I am willing to be a Giraffe ;put my neck out J; by saying that the “death of Sykes Picot has been exaggerated” and that the current map of the ME would hold with very little changes , if any. Ideally the most important radical change would be the settlement of the Israeli Palestinian question. The Kurdish issue would not be so much of a problem had Syria, Iran and Turkey been able to treat all their citizens equally, an autonomous Kurdish region might be the only other alteration of the current inviolable boundaries. I imagine that I am saying that ISIS will not fulfill its wish. No backward thinking group of people ever do.  

Figure 4 The mandate was relatively short lived.


Anonymous said...

In a period of 200 hundred years, the world began to reorganize in modern states. This came with new ideologies, civic culture, certain benefits, etc. But, not all humans were on the same page, heck, not even part of the same book.

Today, these divisions still persist.

Anonymous said...

I'll take your bet, if you put a time frame to your claim that ISIS will not succeed in establishing a new entity. These backward fanatics may have lasting power. Now, I don't know if they'll become a country or a caliphate but the ME is very fragmented; one more fragment, which has $$ and resources won't make any difference.

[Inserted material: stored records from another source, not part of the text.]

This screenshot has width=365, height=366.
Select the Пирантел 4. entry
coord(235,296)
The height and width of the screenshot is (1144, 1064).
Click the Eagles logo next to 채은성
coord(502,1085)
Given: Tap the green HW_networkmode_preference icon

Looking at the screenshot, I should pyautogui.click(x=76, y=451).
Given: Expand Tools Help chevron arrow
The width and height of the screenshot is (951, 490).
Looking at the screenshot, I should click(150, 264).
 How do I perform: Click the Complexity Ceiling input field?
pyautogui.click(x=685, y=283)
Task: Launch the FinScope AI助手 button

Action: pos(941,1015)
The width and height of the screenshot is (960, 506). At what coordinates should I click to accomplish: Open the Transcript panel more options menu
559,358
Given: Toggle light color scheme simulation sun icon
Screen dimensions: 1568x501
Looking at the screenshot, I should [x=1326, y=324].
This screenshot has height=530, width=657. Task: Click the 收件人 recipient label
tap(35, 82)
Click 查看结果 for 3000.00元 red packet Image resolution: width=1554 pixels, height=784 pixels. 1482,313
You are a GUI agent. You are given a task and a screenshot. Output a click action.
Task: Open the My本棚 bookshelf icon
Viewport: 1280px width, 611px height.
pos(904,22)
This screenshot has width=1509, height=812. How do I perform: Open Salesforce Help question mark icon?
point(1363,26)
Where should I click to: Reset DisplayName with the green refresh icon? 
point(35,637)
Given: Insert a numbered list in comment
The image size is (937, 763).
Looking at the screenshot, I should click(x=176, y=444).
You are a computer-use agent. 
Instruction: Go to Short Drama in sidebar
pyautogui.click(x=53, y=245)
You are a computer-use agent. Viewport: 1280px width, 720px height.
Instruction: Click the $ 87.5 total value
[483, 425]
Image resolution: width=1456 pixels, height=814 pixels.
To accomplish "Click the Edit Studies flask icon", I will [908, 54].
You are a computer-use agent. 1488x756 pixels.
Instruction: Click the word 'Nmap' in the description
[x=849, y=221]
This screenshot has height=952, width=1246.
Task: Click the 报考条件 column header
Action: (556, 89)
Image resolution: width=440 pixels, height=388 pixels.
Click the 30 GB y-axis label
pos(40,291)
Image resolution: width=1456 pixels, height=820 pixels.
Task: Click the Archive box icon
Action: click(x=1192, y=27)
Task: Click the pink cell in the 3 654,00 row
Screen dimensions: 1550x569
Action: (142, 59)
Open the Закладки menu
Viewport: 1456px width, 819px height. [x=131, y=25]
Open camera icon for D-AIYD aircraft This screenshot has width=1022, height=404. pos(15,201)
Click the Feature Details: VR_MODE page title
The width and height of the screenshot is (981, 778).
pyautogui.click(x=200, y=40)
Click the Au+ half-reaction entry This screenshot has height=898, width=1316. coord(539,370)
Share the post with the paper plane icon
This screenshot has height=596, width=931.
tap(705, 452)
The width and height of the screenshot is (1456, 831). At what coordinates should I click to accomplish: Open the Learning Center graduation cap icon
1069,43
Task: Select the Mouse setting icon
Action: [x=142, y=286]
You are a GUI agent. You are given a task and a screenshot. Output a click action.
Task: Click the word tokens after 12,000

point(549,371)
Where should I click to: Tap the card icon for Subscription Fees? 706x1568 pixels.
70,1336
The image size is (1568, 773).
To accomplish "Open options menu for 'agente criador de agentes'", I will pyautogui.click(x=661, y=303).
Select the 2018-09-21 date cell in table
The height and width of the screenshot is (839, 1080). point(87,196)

There's a critical mass of people in the area who aren't tired of the violence yet. The Arab-Israeli conflict is also getting hotter. Too many fires are burning in the greater area for anyone to speak of a peace or the stability that allows economic empowerment for the masses, civic freedom, etc. Yes, I'm a pessimist given the facts on the ground today.

Ghassan Karam said...

The Economist had an interesting leader accompanied by 2-3 page article about the problems of the Arab world. The issue is currently on the news stands. Read it if you can get access to it otherwise let me know and I will find a link for it. I mention this because The Economist argues that the Arab countries must stop blaming others for their problems and join the rest of modernity by getting rid of their dictators and by adopting open and transparent systems.
And yes you are right that things do not look good on the ground. But I refuse to believe that ISIS that has become only IS will be more than a passing phenomenon that is taking advantage of the religious extremists in addition to many others who are not extremists but yet tired of authoritarian sectarian ruler. Such marriages do not last. But time will tell. I still claim that for the foreseable future the only possible change in the official borders of the ME would be an autonomous Kurdish state but within Iraq.